GIVEN TEXT -

════════════════

Historian Barbara Taylor was frustrated with articles touting the benefits of kindness as if it was a new fad. Her friend psychoanalyst Adam Phillips had noticed his patients’ preoccupations with their own kindness, or lack thereof. The two decided to write collaboratively on the subject, and the result is On Kindness (Farrar, Straus and Giroux; $20). They argue that "magical kindness," the sentimental notion of a bloodless remedy for social problems and rocky relationships, has obscured true kindness–the recognition that we are all vulnerable, interdependent beings who find in sympathy and fellow feeling some of our greatest pleasure. –Christine Smallwood
In the book you speak of "the kindness instinct." What is it?
One of our fundamental predispositions is to care for other people. "The kindness instinct" is an attempt to formulate a phrase that could capture the way in which kindness might be as elemental as sex. There would be, as it were, profound biological reasons having to do with survival and reproduction that would mean it was intrinsic in our nature to be capable of kindness.
The development of the personality of the individual occurs in relation to other people. There’s really no such thing as a psychological isolate, or if there is, they really don’t prosper or possibly even become fully human at all. Right from the start, who we are and what we are is embedded in our relating to other people.
Why are people suspicious of kindness?
Since antiquity people have argued about whether or not human beings are kind or egotistical. But what seemed striking to us was that in modern times, there’s a sense that one side of that argument has swept the board, and one might call it the Hobbesian point of view. We’re not saying that people have stopped being kind but that kindness has been under a great deal of pressure. What is striking is that people have stopped thinking of human beings as kind. There’s a real suspicion about the human character which has never been, in Western society, as widespread as it is now.
Kindness is a casualty of a certain kind of capitalist, competitive culture. It’s quite clear that if you regard other people as an object for exploitation then kindness is a major problem.
Why draw on biology by using the word "instinct"?
We don’t need to speak biologically. But it seems to make sense that kindness would be part of the survival of the species. If you accept that one of the most fundamental things about all of us is our vulnerability, then it isn’t odd that we would have to find ways of adapting to this. One of the ways we adapt is to deny or attack something. A better way is to acknowledge it and live with it, as though it is the medium between us rather than a problem.
We are each other’s best resource and also our sole resource. The term "instinct" is being used, loosely, to refer to psychic survival.

════════════════

INFORMATION -
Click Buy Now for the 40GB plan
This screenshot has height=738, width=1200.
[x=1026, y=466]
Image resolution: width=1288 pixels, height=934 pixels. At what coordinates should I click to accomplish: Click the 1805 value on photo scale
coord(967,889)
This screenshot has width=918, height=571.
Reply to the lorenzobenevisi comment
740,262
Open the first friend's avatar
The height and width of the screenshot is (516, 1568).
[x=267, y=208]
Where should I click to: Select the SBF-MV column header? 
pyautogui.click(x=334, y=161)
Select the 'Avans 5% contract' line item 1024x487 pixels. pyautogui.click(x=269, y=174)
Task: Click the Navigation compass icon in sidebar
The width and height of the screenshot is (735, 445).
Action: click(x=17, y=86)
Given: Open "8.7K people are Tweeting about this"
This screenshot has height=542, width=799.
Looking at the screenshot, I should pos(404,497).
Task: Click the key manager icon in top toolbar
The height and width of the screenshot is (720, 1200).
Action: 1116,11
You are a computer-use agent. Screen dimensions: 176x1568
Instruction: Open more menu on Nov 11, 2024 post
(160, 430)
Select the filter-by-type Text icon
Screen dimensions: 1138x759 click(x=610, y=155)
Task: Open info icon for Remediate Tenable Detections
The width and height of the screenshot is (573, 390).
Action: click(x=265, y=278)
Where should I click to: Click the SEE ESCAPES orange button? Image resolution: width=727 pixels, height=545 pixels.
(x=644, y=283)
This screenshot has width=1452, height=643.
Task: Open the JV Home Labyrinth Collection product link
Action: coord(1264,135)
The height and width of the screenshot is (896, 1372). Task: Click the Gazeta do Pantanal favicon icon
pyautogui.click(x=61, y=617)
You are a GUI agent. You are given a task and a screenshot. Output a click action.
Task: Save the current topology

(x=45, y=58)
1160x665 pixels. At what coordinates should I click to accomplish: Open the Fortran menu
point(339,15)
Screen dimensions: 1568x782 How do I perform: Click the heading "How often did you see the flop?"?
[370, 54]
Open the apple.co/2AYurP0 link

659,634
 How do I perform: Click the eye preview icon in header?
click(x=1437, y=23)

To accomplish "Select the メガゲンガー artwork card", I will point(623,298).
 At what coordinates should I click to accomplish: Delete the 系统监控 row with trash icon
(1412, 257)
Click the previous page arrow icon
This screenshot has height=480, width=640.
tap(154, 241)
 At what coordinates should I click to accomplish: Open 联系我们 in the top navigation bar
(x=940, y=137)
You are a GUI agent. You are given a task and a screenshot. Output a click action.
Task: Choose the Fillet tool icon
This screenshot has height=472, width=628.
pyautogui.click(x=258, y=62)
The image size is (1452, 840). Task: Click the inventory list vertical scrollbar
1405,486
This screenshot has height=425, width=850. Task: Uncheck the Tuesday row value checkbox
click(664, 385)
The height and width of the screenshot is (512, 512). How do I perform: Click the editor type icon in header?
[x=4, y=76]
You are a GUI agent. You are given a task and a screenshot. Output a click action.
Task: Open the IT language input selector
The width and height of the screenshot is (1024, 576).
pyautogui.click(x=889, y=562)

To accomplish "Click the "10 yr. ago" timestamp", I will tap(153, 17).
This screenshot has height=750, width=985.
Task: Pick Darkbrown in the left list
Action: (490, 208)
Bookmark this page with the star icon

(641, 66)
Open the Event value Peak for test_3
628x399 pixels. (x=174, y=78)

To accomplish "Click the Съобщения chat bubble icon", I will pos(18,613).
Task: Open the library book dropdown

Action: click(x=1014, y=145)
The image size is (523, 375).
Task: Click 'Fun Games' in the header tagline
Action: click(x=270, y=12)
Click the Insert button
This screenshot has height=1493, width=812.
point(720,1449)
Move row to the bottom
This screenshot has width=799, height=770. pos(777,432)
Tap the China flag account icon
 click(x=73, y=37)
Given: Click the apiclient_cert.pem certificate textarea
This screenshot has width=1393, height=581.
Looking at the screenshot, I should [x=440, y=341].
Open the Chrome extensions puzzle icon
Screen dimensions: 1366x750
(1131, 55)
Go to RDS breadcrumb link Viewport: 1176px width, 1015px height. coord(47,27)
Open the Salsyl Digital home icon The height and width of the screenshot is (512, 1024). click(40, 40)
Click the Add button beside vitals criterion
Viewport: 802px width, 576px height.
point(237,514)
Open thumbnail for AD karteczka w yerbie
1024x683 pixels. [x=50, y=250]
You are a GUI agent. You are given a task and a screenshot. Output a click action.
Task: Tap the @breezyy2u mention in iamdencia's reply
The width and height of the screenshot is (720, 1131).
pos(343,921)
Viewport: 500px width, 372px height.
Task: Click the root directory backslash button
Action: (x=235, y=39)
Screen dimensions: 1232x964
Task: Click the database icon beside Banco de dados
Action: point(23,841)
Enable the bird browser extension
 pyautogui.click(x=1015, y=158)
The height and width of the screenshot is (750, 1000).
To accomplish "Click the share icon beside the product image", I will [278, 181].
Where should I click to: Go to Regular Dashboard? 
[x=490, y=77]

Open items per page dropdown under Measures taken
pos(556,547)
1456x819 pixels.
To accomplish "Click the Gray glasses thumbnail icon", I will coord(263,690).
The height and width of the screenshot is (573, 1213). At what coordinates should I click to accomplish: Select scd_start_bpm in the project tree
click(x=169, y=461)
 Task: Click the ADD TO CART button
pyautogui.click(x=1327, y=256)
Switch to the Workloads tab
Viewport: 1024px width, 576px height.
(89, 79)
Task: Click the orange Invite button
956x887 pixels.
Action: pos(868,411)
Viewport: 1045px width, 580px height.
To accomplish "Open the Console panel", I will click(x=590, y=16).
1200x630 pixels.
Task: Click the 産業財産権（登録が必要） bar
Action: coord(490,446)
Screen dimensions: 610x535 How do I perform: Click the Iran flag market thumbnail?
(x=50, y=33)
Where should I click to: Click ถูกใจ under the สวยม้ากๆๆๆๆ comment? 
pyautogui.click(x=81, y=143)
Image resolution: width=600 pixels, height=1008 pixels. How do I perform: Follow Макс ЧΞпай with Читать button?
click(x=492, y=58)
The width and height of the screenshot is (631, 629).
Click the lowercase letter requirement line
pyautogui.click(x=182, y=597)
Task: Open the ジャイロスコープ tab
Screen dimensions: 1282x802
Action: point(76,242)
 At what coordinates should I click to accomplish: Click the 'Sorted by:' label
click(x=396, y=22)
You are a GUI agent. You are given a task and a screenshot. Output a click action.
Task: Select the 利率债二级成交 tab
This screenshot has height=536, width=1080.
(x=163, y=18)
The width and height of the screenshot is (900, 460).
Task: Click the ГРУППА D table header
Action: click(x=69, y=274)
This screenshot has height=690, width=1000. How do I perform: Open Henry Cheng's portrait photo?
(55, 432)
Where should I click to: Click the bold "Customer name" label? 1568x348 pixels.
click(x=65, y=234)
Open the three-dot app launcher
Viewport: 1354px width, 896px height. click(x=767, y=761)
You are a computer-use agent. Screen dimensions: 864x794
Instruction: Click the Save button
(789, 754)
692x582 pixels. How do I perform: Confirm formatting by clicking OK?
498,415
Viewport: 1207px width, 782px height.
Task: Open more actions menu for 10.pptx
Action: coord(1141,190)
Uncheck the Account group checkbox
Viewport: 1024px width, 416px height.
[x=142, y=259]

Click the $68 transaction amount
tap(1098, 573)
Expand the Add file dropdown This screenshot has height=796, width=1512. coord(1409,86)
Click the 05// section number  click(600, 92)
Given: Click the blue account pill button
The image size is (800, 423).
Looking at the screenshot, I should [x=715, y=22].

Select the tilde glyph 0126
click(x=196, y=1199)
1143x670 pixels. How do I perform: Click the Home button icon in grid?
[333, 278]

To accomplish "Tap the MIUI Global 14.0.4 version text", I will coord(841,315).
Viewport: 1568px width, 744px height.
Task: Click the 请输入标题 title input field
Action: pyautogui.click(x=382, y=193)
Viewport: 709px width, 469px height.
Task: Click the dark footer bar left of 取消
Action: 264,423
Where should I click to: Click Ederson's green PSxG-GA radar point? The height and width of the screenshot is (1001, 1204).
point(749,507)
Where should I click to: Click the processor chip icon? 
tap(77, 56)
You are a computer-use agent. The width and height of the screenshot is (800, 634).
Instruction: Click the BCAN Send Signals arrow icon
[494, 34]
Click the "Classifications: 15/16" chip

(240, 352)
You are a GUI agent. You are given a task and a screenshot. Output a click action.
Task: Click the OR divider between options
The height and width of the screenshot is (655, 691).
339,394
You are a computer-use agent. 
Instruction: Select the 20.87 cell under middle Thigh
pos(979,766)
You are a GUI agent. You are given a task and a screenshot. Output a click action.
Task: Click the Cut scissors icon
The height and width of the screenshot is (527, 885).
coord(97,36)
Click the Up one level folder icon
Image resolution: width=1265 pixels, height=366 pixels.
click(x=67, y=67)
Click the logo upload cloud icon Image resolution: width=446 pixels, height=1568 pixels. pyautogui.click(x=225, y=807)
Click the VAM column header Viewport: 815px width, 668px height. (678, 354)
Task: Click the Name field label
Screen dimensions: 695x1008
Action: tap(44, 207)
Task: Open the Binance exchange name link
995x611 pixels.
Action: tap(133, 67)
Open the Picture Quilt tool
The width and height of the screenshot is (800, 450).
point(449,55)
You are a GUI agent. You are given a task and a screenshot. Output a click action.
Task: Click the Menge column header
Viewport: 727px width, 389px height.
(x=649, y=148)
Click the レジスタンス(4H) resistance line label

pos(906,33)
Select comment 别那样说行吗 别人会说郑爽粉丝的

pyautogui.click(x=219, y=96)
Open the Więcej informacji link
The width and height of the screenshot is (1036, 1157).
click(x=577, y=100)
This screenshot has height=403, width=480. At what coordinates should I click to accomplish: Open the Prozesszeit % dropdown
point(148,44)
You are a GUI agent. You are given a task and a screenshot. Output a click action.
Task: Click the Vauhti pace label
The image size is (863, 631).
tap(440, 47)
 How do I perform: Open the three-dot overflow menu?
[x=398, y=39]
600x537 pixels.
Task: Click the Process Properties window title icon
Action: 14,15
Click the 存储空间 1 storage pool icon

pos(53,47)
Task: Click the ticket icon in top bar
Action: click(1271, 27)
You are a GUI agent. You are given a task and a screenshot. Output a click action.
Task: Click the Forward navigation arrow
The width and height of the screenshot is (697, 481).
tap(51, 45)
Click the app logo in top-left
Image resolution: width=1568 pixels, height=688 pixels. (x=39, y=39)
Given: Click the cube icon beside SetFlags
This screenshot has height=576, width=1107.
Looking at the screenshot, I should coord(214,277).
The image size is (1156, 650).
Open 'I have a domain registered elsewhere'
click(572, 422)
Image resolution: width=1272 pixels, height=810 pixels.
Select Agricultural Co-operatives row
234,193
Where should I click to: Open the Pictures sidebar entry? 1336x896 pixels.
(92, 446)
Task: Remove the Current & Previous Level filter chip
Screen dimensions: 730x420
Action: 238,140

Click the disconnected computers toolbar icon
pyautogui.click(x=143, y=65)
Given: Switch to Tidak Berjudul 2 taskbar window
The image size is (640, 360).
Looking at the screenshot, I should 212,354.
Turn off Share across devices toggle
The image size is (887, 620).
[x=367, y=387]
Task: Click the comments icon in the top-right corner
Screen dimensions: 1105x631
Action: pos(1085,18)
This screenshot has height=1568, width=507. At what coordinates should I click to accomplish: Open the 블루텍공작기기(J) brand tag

════════════════

WHAT YOU NEED TO DO - List every question the interviewer asks in the interview on kindness, word for word. Work only from the interview on kindness; the material is not needed.

FINISHED TASK -
- In the book you speak of "the kindness instinct." What is it?
- Why are people suspicious of kindness?
- Why draw on biology by using the word "instinct"?